MATERIAL FOR THIS TASK:
Start of Block

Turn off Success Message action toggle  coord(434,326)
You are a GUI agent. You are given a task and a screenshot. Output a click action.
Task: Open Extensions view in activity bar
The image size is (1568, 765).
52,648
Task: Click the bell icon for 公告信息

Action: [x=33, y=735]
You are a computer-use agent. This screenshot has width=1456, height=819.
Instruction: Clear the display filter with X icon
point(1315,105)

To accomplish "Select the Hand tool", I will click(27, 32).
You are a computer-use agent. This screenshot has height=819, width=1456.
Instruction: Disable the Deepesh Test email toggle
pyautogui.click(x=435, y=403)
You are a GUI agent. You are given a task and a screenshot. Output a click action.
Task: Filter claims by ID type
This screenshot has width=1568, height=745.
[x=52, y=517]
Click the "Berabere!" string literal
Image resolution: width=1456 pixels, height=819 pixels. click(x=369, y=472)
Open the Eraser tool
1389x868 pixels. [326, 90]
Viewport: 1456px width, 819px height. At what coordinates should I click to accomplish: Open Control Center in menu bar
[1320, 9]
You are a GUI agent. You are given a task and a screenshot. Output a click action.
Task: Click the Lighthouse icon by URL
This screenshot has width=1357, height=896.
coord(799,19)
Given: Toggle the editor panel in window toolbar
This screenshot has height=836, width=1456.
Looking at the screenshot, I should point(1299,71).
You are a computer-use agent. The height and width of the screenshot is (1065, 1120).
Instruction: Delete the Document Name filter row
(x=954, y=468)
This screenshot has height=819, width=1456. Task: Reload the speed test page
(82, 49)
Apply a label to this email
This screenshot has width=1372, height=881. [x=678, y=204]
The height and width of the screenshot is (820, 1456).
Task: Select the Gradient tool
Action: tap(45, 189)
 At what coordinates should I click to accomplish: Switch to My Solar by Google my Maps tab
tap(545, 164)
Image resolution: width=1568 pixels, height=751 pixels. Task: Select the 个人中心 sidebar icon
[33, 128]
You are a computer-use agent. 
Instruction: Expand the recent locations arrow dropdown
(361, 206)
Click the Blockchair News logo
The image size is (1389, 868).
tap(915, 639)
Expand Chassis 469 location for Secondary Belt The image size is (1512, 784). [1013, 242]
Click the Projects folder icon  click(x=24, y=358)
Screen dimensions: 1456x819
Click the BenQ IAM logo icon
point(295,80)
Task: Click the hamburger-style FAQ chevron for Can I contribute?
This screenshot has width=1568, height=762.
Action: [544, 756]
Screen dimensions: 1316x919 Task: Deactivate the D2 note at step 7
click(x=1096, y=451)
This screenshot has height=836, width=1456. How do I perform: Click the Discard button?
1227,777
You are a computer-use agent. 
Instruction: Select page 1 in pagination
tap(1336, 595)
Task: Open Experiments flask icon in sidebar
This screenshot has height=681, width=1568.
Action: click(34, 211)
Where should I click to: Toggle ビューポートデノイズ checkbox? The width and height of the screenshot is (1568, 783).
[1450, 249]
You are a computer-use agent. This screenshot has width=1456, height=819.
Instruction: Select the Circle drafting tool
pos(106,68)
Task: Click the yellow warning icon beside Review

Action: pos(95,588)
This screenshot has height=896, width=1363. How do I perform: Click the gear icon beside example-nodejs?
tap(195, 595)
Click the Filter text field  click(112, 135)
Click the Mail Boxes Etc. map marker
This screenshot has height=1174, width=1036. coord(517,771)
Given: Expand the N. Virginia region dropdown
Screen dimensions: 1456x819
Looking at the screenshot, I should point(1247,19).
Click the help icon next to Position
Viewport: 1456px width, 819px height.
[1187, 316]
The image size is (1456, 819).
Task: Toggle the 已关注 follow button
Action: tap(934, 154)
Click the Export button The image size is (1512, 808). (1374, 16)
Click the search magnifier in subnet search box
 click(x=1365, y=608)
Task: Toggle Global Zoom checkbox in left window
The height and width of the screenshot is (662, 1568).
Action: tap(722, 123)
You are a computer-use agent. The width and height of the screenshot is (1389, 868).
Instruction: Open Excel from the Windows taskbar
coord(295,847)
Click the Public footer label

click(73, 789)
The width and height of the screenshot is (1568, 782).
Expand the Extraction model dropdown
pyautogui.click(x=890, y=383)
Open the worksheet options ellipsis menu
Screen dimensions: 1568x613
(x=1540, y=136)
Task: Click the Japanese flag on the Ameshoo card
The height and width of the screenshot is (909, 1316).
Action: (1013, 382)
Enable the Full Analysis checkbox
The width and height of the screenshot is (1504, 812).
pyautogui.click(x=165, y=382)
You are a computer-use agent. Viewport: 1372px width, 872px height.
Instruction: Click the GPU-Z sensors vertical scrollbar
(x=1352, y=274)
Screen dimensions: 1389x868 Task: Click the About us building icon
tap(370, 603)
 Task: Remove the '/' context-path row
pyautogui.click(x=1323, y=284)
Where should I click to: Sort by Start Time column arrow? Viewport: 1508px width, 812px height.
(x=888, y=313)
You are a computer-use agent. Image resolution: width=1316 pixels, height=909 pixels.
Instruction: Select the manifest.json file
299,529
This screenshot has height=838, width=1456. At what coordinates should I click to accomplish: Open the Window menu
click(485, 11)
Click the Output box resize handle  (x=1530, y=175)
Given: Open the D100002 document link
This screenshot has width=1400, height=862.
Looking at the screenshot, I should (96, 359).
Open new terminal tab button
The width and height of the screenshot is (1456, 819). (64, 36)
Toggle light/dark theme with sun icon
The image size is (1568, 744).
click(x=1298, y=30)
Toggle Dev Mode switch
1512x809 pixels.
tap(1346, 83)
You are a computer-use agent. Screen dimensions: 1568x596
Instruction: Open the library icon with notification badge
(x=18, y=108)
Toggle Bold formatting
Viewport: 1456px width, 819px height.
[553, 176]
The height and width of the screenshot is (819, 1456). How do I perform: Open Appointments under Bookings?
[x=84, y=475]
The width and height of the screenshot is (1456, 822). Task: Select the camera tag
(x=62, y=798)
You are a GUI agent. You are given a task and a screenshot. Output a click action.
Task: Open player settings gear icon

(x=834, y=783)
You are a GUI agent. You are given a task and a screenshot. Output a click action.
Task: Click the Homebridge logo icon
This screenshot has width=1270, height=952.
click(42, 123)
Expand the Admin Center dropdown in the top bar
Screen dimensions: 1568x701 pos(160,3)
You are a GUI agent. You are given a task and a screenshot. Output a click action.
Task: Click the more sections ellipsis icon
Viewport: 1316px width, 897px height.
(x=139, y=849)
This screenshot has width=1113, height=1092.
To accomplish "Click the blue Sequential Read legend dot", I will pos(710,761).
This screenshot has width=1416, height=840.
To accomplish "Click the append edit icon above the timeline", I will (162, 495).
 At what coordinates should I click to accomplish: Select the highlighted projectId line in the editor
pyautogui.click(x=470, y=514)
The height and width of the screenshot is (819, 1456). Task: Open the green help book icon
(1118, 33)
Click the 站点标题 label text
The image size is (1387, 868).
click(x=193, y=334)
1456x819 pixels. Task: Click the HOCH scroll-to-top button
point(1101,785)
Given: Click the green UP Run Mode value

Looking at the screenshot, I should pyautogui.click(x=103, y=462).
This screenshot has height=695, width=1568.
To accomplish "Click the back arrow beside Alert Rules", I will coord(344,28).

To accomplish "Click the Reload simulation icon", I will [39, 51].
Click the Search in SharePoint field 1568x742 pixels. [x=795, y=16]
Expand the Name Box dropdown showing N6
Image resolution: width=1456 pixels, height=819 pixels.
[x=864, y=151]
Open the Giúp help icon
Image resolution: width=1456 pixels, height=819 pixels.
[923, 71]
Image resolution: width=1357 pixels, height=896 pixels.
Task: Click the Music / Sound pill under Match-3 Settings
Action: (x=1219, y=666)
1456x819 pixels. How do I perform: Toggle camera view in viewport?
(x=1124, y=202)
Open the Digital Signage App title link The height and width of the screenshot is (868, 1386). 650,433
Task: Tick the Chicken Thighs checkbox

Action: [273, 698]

End of Block

EXERCISE REQUIREMENTS:
Each entry above, in full, should be output exactly as it reads.

SOLUTION FOR THIS PROBLEM:
Turn off Success Message action toggle  coord(434,326)
You are a GUI agent. You are given a task and a screenshot. Output a click action.
Task: Open Extensions view in activity bar
The image size is (1568, 765).
52,648
Task: Click the bell icon for 公告信息

Action: [x=33, y=735]
You are a computer-use agent. This screenshot has width=1456, height=819.
Instruction: Clear the display filter with X icon
point(1315,105)

To accomplish "Select the Hand tool", I will click(27, 32).
You are a computer-use agent. This screenshot has height=819, width=1456.
Instruction: Disable the Deepesh Test email toggle
pyautogui.click(x=435, y=403)
You are a GUI agent. You are given a task and a screenshot. Output a click action.
Task: Filter claims by ID type
This screenshot has width=1568, height=745.
[x=52, y=517]
Click the "Berabere!" string literal
Image resolution: width=1456 pixels, height=819 pixels. click(x=369, y=472)
Open the Eraser tool
1389x868 pixels. [326, 90]
Viewport: 1456px width, 819px height. At what coordinates should I click to accomplish: Open Control Center in menu bar
[1320, 9]
You are a GUI agent. You are given a task and a screenshot. Output a click action.
Task: Click the Lighthouse icon by URL
This screenshot has width=1357, height=896.
coord(799,19)
Given: Toggle the editor panel in window toolbar
This screenshot has height=836, width=1456.
Looking at the screenshot, I should point(1299,71).
You are a computer-use agent. The height and width of the screenshot is (1065, 1120).
Instruction: Delete the Document Name filter row
(x=954, y=468)
This screenshot has height=819, width=1456. Task: Reload the speed test page
(82, 49)
Apply a label to this email
This screenshot has width=1372, height=881. [x=678, y=204]
The height and width of the screenshot is (820, 1456).
Task: Select the Gradient tool
Action: tap(45, 189)
 At what coordinates should I click to accomplish: Switch to My Solar by Google my Maps tab
tap(545, 164)
Image resolution: width=1568 pixels, height=751 pixels. Task: Select the 个人中心 sidebar icon
[33, 128]
You are a computer-use agent. 
Instruction: Expand the recent locations arrow dropdown
(361, 206)
Click the Blockchair News logo
The image size is (1389, 868).
tap(915, 639)
Expand Chassis 469 location for Secondary Belt The image size is (1512, 784). [1013, 242]
Click the Projects folder icon  click(x=24, y=358)
Screen dimensions: 1456x819
Click the BenQ IAM logo icon
point(295,80)
Task: Click the hamburger-style FAQ chevron for Can I contribute?
This screenshot has width=1568, height=762.
Action: [544, 756]
Screen dimensions: 1316x919 Task: Deactivate the D2 note at step 7
click(x=1096, y=451)
This screenshot has height=836, width=1456. How do I perform: Click the Discard button?
1227,777
You are a computer-use agent. 
Instruction: Select page 1 in pagination
tap(1336, 595)
Task: Open Experiments flask icon in sidebar
This screenshot has height=681, width=1568.
Action: click(34, 211)
Where should I click to: Toggle ビューポートデノイズ checkbox? The width and height of the screenshot is (1568, 783).
[1450, 249]
You are a computer-use agent. This screenshot has width=1456, height=819.
Instruction: Select the Circle drafting tool
pos(106,68)
Task: Click the yellow warning icon beside Review

Action: pos(95,588)
This screenshot has height=896, width=1363. How do I perform: Click the gear icon beside example-nodejs?
tap(195, 595)
Click the Filter text field  click(112, 135)
Click the Mail Boxes Etc. map marker
This screenshot has height=1174, width=1036. coord(517,771)
Given: Expand the N. Virginia region dropdown
Screen dimensions: 1456x819
Looking at the screenshot, I should point(1247,19).
Click the help icon next to Position
Viewport: 1456px width, 819px height.
[1187, 316]
The image size is (1456, 819).
Task: Toggle the 已关注 follow button
Action: tap(934, 154)
Click the Export button The image size is (1512, 808). (1374, 16)
Click the search magnifier in subnet search box
 click(x=1365, y=608)
Task: Toggle Global Zoom checkbox in left window
The height and width of the screenshot is (662, 1568).
Action: tap(722, 123)
You are a computer-use agent. The width and height of the screenshot is (1389, 868).
Instruction: Open Excel from the Windows taskbar
coord(295,847)
Click the Public footer label

click(73, 789)
The width and height of the screenshot is (1568, 782).
Expand the Extraction model dropdown
pyautogui.click(x=890, y=383)
Open the worksheet options ellipsis menu
Screen dimensions: 1568x613
(x=1540, y=136)
Task: Click the Japanese flag on the Ameshoo card
The height and width of the screenshot is (909, 1316).
Action: (1013, 382)
Enable the Full Analysis checkbox
The width and height of the screenshot is (1504, 812).
pyautogui.click(x=165, y=382)
You are a computer-use agent. Viewport: 1372px width, 872px height.
Instruction: Click the GPU-Z sensors vertical scrollbar
(x=1352, y=274)
Screen dimensions: 1389x868 Task: Click the About us building icon
tap(370, 603)
 Task: Remove the '/' context-path row
pyautogui.click(x=1323, y=284)
Where should I click to: Sort by Start Time column arrow? Viewport: 1508px width, 812px height.
(x=888, y=313)
You are a computer-use agent. Image resolution: width=1316 pixels, height=909 pixels.
Instruction: Select the manifest.json file
299,529
This screenshot has height=838, width=1456. At what coordinates should I click to accomplish: Open the Window menu
click(485, 11)
Click the Output box resize handle  (x=1530, y=175)
Given: Open the D100002 document link
This screenshot has width=1400, height=862.
Looking at the screenshot, I should (96, 359).
Open new terminal tab button
The width and height of the screenshot is (1456, 819). (64, 36)
Toggle light/dark theme with sun icon
The image size is (1568, 744).
click(x=1298, y=30)
Toggle Dev Mode switch
1512x809 pixels.
tap(1346, 83)
You are a computer-use agent. Screen dimensions: 1568x596
Instruction: Open the library icon with notification badge
(x=18, y=108)
Toggle Bold formatting
Viewport: 1456px width, 819px height.
[553, 176]
The height and width of the screenshot is (819, 1456). How do I perform: Open Appointments under Bookings?
[x=84, y=475]
The width and height of the screenshot is (1456, 822). Task: Select the camera tag
(x=62, y=798)
You are a GUI agent. You are given a task and a screenshot. Output a click action.
Task: Open player settings gear icon

(x=834, y=783)
You are a GUI agent. You are given a task and a screenshot. Output a click action.
Task: Click the Homebridge logo icon
This screenshot has width=1270, height=952.
click(42, 123)
Expand the Admin Center dropdown in the top bar
Screen dimensions: 1568x701 pos(160,3)
You are a GUI agent. You are given a task and a screenshot. Output a click action.
Task: Click the more sections ellipsis icon
Viewport: 1316px width, 897px height.
(x=139, y=849)
This screenshot has width=1113, height=1092.
To accomplish "Click the blue Sequential Read legend dot", I will pos(710,761).
This screenshot has width=1416, height=840.
To accomplish "Click the append edit icon above the timeline", I will (162, 495).
 At what coordinates should I click to accomplish: Select the highlighted projectId line in the editor
pyautogui.click(x=470, y=514)
The height and width of the screenshot is (819, 1456). Task: Open the green help book icon
(1118, 33)
Click the 站点标题 label text
The image size is (1387, 868).
click(x=193, y=334)
1456x819 pixels. Task: Click the HOCH scroll-to-top button
point(1101,785)
Given: Click the green UP Run Mode value

Looking at the screenshot, I should pyautogui.click(x=103, y=462).
This screenshot has height=695, width=1568.
To accomplish "Click the back arrow beside Alert Rules", I will coord(344,28).

To accomplish "Click the Reload simulation icon", I will [39, 51].
Click the Search in SharePoint field 1568x742 pixels. [x=795, y=16]
Expand the Name Box dropdown showing N6
Image resolution: width=1456 pixels, height=819 pixels.
[x=864, y=151]
Open the Giúp help icon
Image resolution: width=1456 pixels, height=819 pixels.
[923, 71]
Image resolution: width=1357 pixels, height=896 pixels.
Task: Click the Music / Sound pill under Match-3 Settings
Action: (x=1219, y=666)
1456x819 pixels. How do I perform: Toggle camera view in viewport?
(x=1124, y=202)
Open the Digital Signage App title link The height and width of the screenshot is (868, 1386). 650,433
Task: Tick the Chicken Thighs checkbox

Action: [273, 698]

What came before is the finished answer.